Es hat sicher mitgeholfen. Ich würde mich jetzt nicht als Schönling bezeichnen, aber zum Beispiel meine Grösse von 1.93 Meter macht etwas, wenn ich den Raum betrete.  Meine blonden Locken und meine blauen Augen auch. Diese Frage hat mir noch nie jemand gestellt, natürlich nicht. Ich fühle mich zwar jetzt nicht gering geschätzt deshalb, aber wenn ich mir vorstelle, dass eine Taylor Swift diese Frage bekommt, obwohl sie so hart für ihren Erfolg gearbeitet hat ...

 Apropos blonde Locken: Wie pflegst du deine Haarpracht? 

(Lacht.) Durch regelmässige Besuche bei der Coiffeuse. Und ich gebe mir tatsächlich Mühe, ich habe viele Pflegeprodukte für meine Haare. Sie sind ja auch leicht blondiert, in echt sind sie nicht ganz so blond. Und dadurch trocknen sie schnell aus, deshalb verwende ich auch Conditioner, Haarmaske und die richtigen Sprays. So schön, das wurde ich noch nie gefragt. Endlich darf ich mal über Beauty-Produkte sprechen.

Dabu
Wenn ich einen Bad Hair Day habe, fühle ich mich weniger schön auf der Bühne.

Was brauchst du, um dich auf der Bühne schön zu fühlen? 

(Überlegt.) Meine Haare müssen stimmen. Wenn ich einen Bad Hair Day habe, fühle ich mich weniger schön auf der Bühne. Und es ist schlimm, auf der Bühne zu sein und das Gefühl zu haben, man sehe scheisse aus. Aber ich brauche vor allem ein schönes Publikum, also ein Publikum, das Freude an unserer Musik hat. Wenn das Publikum applaudiert und strahlt, habe ich das Gefühl, dass wir etwas richtig machen, und ich fühle mich auch schön, irgendwie. Hat mich auch noch nie jemand gefragt ... 

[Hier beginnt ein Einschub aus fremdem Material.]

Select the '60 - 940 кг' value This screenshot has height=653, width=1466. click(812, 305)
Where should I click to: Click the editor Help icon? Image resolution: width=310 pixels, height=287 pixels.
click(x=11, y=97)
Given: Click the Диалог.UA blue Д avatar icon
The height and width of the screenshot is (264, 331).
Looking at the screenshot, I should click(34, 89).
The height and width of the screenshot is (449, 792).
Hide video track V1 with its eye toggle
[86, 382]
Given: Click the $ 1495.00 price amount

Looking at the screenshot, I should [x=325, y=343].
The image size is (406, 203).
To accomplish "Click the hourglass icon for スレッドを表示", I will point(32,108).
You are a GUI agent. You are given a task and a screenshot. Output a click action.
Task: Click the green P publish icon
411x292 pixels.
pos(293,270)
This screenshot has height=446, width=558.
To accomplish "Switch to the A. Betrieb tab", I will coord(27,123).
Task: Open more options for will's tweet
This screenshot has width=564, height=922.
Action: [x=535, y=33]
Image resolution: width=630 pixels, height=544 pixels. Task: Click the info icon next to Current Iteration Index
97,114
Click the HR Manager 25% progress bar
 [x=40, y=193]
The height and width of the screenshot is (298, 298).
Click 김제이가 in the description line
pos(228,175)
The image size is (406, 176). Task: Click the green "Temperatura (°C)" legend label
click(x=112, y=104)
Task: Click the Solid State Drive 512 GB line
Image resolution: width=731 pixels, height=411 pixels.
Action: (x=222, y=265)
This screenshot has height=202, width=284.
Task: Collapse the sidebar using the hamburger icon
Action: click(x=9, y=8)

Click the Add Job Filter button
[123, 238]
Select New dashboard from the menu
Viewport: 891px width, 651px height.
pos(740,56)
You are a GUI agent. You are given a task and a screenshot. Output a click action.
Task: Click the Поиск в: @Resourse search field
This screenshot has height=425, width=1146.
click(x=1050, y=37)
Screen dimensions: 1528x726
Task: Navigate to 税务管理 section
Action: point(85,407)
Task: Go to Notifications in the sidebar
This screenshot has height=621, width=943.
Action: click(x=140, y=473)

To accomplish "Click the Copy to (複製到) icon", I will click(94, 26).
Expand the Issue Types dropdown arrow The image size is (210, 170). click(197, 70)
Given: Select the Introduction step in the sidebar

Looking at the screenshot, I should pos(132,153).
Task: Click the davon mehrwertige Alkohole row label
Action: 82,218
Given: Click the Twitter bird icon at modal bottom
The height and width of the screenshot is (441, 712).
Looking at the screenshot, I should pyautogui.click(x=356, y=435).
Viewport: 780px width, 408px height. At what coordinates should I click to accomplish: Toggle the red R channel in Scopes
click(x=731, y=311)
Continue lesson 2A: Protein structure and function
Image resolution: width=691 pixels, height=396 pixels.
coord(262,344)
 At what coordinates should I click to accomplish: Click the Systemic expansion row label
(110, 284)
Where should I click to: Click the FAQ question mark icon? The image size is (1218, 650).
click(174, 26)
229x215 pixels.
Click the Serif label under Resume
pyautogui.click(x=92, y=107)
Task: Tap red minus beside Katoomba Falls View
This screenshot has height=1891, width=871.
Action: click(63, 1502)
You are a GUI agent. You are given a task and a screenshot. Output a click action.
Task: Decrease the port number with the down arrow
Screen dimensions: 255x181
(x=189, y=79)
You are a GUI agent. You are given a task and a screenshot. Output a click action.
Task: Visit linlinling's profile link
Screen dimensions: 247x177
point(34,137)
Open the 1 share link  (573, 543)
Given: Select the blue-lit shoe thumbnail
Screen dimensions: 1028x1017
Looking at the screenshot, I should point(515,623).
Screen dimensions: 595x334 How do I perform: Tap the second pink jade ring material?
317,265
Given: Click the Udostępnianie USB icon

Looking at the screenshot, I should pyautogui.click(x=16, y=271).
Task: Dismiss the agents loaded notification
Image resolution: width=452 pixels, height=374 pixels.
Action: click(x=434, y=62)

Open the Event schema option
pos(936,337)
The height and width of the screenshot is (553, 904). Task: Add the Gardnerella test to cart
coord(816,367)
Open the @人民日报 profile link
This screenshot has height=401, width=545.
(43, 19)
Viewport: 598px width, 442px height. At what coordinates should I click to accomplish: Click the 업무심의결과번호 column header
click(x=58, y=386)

Du hast es geschafft. Wie war es? 

Huere anders als sonst Gespräche mit Journalist:innen. Spannend und wichtig für mich, zu begreifen, was manche Fragen mit einem machen, wenn man sie gestellt bekommt, in dem Moment wo man sie gestellt bekommt. Man muss sich fragen: Werde ich gerade reduziert? Wird meine künstlerische Leistung reduziert? Oder gehört das auch zu mir und kann ich es ebenbürtig betrachten?